* [Source data]:
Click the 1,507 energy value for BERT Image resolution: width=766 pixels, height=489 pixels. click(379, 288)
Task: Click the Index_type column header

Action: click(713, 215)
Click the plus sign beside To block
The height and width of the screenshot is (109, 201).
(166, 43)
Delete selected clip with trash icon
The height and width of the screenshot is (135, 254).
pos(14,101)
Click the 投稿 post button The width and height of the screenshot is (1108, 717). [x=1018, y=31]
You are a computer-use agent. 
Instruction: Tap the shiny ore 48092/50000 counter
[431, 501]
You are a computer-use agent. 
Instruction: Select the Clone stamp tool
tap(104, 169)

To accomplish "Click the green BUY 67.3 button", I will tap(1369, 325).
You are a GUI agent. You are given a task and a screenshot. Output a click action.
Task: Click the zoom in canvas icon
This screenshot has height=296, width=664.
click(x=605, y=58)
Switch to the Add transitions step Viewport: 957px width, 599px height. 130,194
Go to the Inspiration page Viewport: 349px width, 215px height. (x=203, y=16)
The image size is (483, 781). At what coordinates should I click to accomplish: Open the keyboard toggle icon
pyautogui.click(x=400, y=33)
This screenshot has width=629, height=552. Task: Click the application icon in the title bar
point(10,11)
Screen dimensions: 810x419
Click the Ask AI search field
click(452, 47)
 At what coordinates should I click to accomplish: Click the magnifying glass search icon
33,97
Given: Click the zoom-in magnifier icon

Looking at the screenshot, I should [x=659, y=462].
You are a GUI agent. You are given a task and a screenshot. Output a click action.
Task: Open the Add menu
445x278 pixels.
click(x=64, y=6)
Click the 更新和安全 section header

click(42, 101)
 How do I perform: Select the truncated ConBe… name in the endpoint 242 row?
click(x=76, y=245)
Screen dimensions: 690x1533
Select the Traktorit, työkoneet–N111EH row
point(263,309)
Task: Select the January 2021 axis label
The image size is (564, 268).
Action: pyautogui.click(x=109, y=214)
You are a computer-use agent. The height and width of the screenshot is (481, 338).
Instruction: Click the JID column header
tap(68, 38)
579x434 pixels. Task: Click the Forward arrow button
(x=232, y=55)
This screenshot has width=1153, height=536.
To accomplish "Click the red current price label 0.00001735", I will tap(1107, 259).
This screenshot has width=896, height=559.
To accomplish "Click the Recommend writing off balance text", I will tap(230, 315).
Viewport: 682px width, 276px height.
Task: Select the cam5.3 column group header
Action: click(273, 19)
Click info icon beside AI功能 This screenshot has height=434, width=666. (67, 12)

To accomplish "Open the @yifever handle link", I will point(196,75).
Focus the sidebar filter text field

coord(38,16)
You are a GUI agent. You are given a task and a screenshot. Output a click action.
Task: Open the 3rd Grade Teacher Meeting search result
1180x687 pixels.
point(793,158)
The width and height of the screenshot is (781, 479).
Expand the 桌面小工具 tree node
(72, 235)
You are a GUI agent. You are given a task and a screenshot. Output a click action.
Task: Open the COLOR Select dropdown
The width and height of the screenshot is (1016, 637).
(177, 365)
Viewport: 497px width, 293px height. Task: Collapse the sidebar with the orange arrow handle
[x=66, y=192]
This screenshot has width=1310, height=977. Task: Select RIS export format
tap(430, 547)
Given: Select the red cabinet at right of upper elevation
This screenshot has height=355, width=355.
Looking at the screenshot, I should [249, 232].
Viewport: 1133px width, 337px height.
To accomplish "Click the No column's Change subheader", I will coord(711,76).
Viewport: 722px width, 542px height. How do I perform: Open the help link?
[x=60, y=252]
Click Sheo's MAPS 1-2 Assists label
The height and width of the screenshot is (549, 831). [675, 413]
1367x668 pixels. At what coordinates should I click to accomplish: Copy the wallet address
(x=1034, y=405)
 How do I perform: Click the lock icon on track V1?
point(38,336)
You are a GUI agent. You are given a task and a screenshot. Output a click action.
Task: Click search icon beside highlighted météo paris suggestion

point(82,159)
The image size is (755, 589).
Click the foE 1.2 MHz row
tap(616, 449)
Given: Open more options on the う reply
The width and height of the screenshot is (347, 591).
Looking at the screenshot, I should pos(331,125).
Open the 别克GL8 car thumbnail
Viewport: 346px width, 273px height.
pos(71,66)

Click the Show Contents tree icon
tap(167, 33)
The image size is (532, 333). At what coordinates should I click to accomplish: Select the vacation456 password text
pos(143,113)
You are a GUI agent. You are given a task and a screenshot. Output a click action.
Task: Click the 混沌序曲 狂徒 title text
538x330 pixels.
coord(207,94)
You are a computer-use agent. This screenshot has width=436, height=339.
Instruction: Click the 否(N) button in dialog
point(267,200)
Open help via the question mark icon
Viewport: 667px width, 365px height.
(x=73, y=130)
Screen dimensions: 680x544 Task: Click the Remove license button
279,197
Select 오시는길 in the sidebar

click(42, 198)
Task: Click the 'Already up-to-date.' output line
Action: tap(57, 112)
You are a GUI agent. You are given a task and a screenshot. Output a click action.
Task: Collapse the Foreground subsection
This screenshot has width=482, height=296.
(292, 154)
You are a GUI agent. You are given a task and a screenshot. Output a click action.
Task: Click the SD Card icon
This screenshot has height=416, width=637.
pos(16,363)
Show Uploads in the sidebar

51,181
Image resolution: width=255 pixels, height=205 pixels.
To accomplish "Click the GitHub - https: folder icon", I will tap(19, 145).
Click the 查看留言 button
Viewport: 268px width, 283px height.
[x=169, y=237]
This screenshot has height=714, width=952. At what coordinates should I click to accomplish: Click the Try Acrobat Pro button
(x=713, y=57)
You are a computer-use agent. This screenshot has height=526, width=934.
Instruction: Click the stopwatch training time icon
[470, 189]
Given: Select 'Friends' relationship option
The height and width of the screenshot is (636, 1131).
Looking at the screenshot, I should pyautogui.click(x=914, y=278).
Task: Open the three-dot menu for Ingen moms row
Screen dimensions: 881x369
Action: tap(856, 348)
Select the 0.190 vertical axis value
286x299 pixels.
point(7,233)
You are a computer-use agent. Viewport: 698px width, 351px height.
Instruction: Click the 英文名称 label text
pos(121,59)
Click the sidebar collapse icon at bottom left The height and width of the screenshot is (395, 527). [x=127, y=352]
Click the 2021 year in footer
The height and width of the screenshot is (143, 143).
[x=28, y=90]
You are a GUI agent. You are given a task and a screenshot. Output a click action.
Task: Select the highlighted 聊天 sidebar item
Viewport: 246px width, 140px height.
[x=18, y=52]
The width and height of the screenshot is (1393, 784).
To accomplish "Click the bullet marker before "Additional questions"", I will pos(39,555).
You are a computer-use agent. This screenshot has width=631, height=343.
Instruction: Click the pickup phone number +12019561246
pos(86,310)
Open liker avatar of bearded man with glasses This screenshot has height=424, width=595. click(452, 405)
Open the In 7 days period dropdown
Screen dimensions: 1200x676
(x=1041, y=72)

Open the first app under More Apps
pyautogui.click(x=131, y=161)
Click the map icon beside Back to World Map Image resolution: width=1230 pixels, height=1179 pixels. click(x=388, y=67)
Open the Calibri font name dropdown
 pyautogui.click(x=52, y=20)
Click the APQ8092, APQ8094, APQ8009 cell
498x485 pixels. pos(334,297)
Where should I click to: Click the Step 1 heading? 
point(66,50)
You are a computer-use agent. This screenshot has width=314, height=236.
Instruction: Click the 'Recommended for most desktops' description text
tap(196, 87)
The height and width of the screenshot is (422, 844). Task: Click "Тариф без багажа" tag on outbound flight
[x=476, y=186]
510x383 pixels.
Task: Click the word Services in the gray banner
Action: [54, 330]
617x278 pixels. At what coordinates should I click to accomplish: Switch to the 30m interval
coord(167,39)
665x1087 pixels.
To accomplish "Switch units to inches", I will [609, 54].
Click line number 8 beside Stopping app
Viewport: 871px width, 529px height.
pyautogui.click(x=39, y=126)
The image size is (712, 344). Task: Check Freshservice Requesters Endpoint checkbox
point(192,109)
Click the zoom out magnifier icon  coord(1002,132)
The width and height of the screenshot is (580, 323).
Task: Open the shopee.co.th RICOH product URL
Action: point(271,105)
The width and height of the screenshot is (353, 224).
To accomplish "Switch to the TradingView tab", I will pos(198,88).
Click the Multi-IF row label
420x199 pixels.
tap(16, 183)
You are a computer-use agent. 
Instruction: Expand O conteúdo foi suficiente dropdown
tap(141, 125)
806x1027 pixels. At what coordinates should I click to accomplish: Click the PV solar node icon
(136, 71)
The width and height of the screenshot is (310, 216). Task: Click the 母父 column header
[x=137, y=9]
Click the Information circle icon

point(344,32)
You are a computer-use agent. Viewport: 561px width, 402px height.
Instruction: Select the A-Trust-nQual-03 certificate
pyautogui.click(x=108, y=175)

* [Requirement]:
Report every line in the data above in which the word "axis" appears.

* [Result of the task]:
Task: Select the January 2021 axis label
Select the 0.190 vertical axis value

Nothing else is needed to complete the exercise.